» Extract provided
┄┄┄┄┄┄┄┄┄┄┄┄┄┄┄┄┄┄┄┄

= Daniel M. Hirsch =

American diplomat (born 1959)

Daniel M. Hirsch (born 1959 in Washington DC) is retired Senior Foreign Service Officer, currently a manager of the Non-Proliferation and Disarmament Fund of the U.S. Department of State. From July 2009 to July 2013 he served as State Vice President of the American Foreign Service Association(). In that role, he was the primary labor-management negotiator representing roughly 12,000 State Department members of the American Foreign Service and was the senior vice president of the professional association representing the entire American Foreign Service.

Born into a Foreign Service family, Hirsch has been associated with the Foreign Service for over 50 years, spending his childhood in Asia, Africa and Washington DC, and studying at the University of Maryland, College Park, before entering the Service himself in 1985. He served in 11 overseas postings, including Mali, Cape Verde, Mozambique, Guinea Bissau, Uzbekistan, Nigeria, India, Kyrgyzstan, Serbia, Turkmenistan and Tunisia, where he helped open, close and move embassies and established new employee associations, schools and medical clinics. He also served as a reporting officer at the United States Mission to the United Nations (USUN), as the Senior Regional Management Advisor to the State Department's Bureaus of Near Eastern and South and Central Asian Affairs, as a senior advisor to the executive director of the State Department's Bureaus of Educational and Cultural Affairs and International Informational Programs, as a special advisor to the Director of Overseas Employment of the State Department's Bureau of Human Resources, and as Director of the Department's Overseas Motor Vehicle Program, overseeing the entire overseas motor vehicle fleet of the Department of State. He has received over a dozen individual awards for performance, including the State Department's Meritorious and Superior Honor Awards and a 2002 Department-wide award for excellence in logistics management. At three overseas posts, he served as Post Security Officer, and at eleven he served on the Emergency Action Committee.

┄┄┄┄┄┄┄┄┄┄┄┄┄┄┄┄┄┄┄┄

» Exercise requirements
• a. Answer these about the Hirsch profile:
(i) In what year did Hirsch enter the Foreign Service?
(ii) About how many State Department members did he represent as State Vice President of the American Foreign Service Association?
(iii) At how many overseas posts was he Post Security Officer?
• b. Please return the passage of the Hirsch profile starting at "American diplomat (born" and ending at "American Foreign Service.".
The lines have nothing to do with the Hirsch profile.

┄┄┄┄┄┄┄┄┄┄┄┄┄┄┄┄┄┄┄┄

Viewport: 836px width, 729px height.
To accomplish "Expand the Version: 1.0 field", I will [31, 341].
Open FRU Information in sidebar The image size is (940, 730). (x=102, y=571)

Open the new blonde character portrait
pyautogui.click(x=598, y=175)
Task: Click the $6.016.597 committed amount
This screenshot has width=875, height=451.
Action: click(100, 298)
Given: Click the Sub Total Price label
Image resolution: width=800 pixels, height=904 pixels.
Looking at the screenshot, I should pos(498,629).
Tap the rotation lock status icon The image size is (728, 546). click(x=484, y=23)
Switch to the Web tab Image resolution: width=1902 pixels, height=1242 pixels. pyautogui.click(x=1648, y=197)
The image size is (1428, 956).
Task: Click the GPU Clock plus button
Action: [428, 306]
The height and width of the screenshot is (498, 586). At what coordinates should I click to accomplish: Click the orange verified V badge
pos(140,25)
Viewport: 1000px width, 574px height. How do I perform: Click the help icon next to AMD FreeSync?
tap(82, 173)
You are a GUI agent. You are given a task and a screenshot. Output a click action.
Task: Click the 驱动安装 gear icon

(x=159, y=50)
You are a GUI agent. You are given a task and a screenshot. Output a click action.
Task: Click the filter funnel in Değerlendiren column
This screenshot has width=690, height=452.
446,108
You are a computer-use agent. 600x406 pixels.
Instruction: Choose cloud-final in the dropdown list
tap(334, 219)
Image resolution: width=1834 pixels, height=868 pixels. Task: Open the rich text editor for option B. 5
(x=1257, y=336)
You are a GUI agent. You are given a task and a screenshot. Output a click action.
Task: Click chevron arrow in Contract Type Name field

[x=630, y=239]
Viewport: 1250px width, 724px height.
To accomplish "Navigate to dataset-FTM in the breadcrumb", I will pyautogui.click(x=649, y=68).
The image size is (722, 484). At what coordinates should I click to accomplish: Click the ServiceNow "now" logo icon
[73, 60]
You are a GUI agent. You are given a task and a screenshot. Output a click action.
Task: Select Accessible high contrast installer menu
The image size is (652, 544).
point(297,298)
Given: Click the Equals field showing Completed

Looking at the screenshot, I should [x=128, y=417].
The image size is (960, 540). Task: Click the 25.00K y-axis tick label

┄┄┄┄┄┄┄┄┄┄┄┄┄┄┄┄┄┄┄┄

» Solution list
• a.
(i) 1985
(ii) Roughly 12,000
(iii) Three

• b.
American diplomat (born 1959)

Daniel M. Hirsch (born 1959 in Washington DC) is retired Senior Foreign Service Officer, currently a manager of the Non-Proliferation and Disarmament Fund of the U.S. Department of State. From July 2009 to July 2013 he served as State Vice President of the American Foreign Service Association(). In that role, he was the primary labor-management negotiator representing roughly 12,000 State Department members of the American Foreign Service and was the senior vice president of the professional association representing the entire American Foreign Service.